Why no obvious difference between two ways? Writing to global memory

Way 1:
#define AIR(x) (IR(x)&0x7fffffff)
#define IR(x) ((udword&)(x))
kernel code:
udword tx = threadIdx.x;
udword ty = threadIdx.y;
udword bw = blockDim.x;
udword bh = blockDim.y;
udword tid = __umul24(ty, bw) + tx;
udword bid = __umul24(__umul24(blockIdx.x, bw), bh);
udword th_id = bid + tid;
shared float3 pairsCen[512];
shared float3 pairsExt[512];


unsigned int *index0 = &d_Sorted[objID];
float3 cen0 = pairsCen[index0];
float3 extent0 = pairsExt[index0];
unsigned int *index = index0 + 1;
udword offset = 0;
i=0;
while(i<32)
{
float3 cen = pairsCen[index];
float3 extent = pairsExt[index];
float t1 = cen0.y-cen.y;
float e1 = extent0.y+extent.y;

if(AIR(t1) <= IR(e1)) //(fabs(t1)<=e1)
{
float t2 = cen0.z-cen.z;
float e2 = extent0.z+extent.z;
if(AIR(t2) <= IR(e2)) //(fabs(t2)<=e2)
{
d_mulpairs[th_id+offset*totalThreadNum] = *(start_index + index)+1;
offset++;
}
}
index++;
i++;

}
Way2:
#define AIR(x) (IR(x)&0x7fffffff)
#define IR(x) ((udword&)(x))
kernel code:
udword tx = threadIdx.x;
udword ty = threadIdx.y;
udword bw = blockDim.x;
udword bh = blockDim.y;
udword tid = __umul24(ty, bw) + tx;
udword bid = __umul24(__umul24(blockIdx.x, bw), bh);
udword th_id = bid + tid;
shared float3 pairsCen[512];
shared float3 pairsExt[512];


unsigned int *index0 = &d_Sorted[objID];
float3 cen0 = pairsCen[index0];
float3 extent0 = pairsExt[index0];
unsigned int *index = index0 + 1;
udword offset = 0;
udword indexBits = 0;
udword mask = 1;
i=0;
while(i<32)
{

float t1 = cen0.y-cen.y;
float e1 = extent0.y+extent.y;

if(AIR(t1) <= IR(e1)) //(fabs(t1)<=e1)
{
float t2 = cen0.z-cen.z;
float e2 = extent0.z+extent.z;
if(AIR(t2) <= IR(e2)) //(fabs(t2)<=e2)
{
indexBits = indexBits | mask << offset;
offset++;
}
}
index++;
i++;

}
__syncthreads();
d_mulpairs[th_id] = indexBits;

In way 1, writing to global memory is random; While writing to global memory is contiguous in way 2. So, way 2 should be faster than way 1.
But the timing results are similiar. I wonder the reason. It doesn’t make sense. And, I check the PTX code and find all the local variables stored in registers.
But register is fast for access. Anybody who can give me some advice? Thanks very much!

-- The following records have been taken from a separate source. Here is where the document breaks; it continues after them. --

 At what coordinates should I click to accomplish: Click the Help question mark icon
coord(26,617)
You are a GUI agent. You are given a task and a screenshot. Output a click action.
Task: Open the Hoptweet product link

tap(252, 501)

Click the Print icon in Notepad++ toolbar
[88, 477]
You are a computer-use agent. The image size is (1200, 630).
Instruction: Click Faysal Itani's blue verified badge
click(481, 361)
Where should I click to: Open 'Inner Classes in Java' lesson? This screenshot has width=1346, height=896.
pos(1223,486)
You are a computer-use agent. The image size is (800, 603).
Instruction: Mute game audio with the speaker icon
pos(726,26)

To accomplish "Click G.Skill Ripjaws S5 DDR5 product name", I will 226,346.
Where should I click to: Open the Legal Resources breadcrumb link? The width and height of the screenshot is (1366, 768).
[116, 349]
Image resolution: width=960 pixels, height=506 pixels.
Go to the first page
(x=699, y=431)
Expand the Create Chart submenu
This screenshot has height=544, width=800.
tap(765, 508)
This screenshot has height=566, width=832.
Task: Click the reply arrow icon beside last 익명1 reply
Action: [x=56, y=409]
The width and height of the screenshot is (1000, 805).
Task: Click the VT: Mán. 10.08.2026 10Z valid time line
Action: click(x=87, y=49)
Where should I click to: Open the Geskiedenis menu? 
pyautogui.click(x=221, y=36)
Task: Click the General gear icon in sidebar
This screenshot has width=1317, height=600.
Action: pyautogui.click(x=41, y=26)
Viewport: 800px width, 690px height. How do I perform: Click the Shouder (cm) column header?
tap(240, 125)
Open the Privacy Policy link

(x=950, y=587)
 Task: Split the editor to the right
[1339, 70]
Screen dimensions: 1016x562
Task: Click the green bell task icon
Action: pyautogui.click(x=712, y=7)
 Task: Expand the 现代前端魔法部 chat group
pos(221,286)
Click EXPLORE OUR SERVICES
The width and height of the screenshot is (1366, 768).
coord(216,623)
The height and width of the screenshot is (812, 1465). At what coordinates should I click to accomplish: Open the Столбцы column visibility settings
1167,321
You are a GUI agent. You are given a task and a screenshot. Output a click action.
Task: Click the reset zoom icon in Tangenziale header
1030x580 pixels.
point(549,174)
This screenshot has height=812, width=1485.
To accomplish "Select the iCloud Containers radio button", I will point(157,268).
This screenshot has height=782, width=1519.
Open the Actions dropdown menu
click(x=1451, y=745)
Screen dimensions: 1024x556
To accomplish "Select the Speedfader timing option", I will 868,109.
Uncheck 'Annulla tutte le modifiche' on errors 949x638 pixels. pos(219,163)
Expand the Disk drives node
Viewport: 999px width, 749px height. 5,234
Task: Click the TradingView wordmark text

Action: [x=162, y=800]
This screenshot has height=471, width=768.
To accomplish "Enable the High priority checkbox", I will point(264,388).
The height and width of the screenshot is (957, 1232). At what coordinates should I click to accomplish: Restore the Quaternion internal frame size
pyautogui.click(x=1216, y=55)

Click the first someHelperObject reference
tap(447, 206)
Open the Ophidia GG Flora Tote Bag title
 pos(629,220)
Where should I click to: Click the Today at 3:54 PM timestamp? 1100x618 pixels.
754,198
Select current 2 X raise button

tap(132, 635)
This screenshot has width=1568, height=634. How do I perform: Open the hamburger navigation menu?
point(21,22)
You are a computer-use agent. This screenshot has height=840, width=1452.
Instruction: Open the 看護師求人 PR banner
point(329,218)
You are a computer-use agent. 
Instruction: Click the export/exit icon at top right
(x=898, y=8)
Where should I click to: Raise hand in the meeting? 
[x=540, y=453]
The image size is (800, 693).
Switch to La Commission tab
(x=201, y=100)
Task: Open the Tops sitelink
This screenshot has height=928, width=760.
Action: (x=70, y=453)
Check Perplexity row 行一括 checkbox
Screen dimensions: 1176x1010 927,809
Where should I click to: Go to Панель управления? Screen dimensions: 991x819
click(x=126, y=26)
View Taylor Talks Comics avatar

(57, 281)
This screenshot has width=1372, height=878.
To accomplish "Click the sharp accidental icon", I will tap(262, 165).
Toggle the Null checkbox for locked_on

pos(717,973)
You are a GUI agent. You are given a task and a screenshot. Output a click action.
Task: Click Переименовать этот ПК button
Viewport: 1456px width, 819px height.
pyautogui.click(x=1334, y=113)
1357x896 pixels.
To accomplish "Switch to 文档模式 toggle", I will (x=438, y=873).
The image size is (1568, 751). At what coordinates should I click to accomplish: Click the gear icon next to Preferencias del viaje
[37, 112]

Is the reason of register latency for read after write?

It is best to schedule at least 192 (active) threads per SM. since 16 threads operate in one clock,

so 12*16=192 threads will cover this 12 clock latency. )

But in my case, I have already used 512 thread and 256 active threads per SM.

Why I still have a long register latency?